Collection entries ->
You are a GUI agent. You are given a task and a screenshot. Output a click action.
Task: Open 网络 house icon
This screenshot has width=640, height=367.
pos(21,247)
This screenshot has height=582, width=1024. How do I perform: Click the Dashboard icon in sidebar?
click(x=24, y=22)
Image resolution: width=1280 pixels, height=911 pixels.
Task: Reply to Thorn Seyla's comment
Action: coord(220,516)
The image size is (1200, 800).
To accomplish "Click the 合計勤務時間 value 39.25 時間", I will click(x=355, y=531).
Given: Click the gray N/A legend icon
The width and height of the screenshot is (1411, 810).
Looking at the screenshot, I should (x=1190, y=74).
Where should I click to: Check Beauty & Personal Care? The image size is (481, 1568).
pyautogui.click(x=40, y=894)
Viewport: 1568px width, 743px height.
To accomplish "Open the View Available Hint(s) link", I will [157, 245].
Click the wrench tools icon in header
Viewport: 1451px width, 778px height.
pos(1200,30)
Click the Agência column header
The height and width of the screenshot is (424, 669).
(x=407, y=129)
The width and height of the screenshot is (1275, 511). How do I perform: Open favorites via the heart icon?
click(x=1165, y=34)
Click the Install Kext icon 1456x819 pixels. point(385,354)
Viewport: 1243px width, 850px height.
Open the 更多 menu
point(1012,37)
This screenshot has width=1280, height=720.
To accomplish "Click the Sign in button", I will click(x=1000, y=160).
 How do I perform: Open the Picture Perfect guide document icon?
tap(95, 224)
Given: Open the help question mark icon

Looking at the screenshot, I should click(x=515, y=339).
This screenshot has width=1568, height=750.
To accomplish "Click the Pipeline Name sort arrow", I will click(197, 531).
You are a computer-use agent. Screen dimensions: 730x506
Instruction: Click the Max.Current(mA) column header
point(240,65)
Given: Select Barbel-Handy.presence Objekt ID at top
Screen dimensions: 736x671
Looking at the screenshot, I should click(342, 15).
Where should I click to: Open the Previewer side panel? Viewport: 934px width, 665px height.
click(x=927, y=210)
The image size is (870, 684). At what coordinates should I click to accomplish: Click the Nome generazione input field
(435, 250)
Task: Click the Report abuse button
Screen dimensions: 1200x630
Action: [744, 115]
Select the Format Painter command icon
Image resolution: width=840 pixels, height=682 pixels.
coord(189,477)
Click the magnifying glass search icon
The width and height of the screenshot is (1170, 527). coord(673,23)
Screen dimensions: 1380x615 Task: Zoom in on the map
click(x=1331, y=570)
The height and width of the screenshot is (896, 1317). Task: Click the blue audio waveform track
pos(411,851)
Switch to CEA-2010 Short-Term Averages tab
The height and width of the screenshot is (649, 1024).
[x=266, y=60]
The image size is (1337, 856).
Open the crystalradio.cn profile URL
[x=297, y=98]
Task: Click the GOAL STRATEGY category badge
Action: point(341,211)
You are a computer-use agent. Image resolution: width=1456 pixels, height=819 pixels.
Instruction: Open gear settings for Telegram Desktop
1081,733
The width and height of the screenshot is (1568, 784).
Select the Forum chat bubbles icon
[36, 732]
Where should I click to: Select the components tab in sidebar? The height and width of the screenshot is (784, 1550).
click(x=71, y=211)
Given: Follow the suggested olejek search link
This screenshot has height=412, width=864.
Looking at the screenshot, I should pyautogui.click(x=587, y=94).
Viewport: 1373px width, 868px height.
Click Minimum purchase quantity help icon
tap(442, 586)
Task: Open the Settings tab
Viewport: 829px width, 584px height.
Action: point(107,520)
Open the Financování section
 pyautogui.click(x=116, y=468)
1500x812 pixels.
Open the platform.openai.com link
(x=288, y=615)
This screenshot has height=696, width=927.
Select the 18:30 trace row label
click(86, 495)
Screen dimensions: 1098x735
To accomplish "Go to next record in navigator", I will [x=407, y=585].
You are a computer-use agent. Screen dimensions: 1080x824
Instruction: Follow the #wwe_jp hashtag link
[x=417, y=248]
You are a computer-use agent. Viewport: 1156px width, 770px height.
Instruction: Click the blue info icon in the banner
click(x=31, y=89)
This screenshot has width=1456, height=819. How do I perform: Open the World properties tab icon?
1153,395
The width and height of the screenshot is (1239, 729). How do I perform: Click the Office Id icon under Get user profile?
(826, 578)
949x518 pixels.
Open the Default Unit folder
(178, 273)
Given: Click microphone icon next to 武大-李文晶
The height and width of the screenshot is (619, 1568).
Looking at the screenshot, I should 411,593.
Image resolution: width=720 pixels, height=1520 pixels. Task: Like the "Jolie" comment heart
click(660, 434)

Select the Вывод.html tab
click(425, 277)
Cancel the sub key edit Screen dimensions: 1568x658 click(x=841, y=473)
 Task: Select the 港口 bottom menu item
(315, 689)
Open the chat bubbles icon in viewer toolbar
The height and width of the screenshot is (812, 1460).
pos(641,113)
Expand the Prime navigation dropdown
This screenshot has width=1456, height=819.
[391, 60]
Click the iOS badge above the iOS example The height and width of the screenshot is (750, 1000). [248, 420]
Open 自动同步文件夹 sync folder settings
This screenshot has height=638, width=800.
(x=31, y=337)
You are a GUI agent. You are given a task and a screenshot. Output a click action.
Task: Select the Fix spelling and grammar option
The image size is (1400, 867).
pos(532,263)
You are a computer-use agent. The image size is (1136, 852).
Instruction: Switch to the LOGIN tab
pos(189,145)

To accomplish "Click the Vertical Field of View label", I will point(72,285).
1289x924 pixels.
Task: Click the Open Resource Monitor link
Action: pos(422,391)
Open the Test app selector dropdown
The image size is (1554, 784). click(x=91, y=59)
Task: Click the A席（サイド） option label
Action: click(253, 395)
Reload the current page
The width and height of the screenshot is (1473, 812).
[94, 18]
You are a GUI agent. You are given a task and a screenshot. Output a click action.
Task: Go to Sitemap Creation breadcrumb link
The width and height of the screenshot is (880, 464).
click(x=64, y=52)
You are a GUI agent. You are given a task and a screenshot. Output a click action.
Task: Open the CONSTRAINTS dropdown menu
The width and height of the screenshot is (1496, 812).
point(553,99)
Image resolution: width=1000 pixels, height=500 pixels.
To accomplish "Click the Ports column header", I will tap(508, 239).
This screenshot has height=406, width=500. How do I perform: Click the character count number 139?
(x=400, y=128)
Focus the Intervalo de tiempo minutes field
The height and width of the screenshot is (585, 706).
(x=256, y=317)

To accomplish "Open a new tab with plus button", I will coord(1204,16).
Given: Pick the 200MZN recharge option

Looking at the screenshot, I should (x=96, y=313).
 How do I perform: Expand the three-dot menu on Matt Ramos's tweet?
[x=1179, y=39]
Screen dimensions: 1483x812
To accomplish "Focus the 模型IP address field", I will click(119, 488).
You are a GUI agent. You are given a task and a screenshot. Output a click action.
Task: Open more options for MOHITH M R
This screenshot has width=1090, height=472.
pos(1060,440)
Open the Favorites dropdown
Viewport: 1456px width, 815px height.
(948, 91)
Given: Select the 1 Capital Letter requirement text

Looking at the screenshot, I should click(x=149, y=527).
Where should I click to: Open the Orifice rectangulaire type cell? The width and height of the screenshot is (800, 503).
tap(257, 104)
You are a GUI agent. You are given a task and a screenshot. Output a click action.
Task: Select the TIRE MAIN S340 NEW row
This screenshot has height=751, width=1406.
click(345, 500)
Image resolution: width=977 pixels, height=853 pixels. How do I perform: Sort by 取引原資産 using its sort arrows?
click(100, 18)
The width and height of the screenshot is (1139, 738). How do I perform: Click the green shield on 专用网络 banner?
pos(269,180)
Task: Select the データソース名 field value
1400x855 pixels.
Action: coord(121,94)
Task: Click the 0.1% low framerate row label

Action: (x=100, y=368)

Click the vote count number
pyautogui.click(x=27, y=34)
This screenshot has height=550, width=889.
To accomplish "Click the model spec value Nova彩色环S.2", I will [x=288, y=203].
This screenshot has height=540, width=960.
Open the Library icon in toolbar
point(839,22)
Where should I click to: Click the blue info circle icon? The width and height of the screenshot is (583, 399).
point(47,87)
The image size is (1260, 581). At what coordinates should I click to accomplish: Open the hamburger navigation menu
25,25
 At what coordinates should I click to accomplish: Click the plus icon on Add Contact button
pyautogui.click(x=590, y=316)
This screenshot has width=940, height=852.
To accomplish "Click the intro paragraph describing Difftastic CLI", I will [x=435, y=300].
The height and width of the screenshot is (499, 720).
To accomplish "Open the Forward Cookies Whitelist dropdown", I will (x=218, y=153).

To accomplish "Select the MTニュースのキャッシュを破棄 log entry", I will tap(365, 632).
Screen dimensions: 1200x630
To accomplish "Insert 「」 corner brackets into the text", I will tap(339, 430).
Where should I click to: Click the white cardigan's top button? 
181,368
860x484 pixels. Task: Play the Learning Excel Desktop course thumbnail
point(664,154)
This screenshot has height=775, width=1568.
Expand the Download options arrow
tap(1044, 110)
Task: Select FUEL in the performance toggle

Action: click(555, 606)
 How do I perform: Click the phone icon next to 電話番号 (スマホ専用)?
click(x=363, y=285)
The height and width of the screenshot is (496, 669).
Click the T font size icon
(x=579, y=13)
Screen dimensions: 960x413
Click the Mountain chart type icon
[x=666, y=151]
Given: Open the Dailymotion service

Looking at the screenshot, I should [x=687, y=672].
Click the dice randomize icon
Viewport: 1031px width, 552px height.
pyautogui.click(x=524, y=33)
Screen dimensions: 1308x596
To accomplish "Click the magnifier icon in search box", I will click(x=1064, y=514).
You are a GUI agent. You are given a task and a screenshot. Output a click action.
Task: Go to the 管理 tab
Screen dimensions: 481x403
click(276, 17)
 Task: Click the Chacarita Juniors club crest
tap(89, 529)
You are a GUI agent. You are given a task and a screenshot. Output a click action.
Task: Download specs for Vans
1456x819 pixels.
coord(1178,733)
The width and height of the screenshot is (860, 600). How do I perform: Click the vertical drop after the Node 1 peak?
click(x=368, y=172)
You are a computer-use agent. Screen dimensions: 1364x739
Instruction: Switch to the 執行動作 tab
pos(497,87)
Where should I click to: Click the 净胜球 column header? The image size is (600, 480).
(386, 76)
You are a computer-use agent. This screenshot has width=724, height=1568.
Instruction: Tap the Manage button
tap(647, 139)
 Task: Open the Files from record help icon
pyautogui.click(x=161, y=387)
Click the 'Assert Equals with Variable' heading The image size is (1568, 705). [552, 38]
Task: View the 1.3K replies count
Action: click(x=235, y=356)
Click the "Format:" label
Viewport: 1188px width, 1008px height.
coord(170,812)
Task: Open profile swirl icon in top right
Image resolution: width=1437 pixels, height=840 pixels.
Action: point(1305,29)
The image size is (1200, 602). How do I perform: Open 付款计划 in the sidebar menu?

EXERCISE ->
Please rewrite the rows in the part that opens with the line containing "The image size is (1337, 856)." and closes with the line containing "click(x=71, y=211)", substituting "screen capture" for every "screenshot" and leaving everything else unchanged.

ANSWER ->
The image size is (1337, 856).
Open the crystalradio.cn profile URL
[x=297, y=98]
Task: Click the GOAL STRATEGY category badge
Action: point(341,211)
You are a computer-use agent. Image resolution: width=1456 pixels, height=819 pixels.
Instruction: Open gear settings for Telegram Desktop
1081,733
The width and height of the screen capture is (1568, 784).
Select the Forum chat bubbles icon
[36, 732]
Where should I click to: Select the components tab in sidebar? The height and width of the screen capture is (784, 1550).
click(x=71, y=211)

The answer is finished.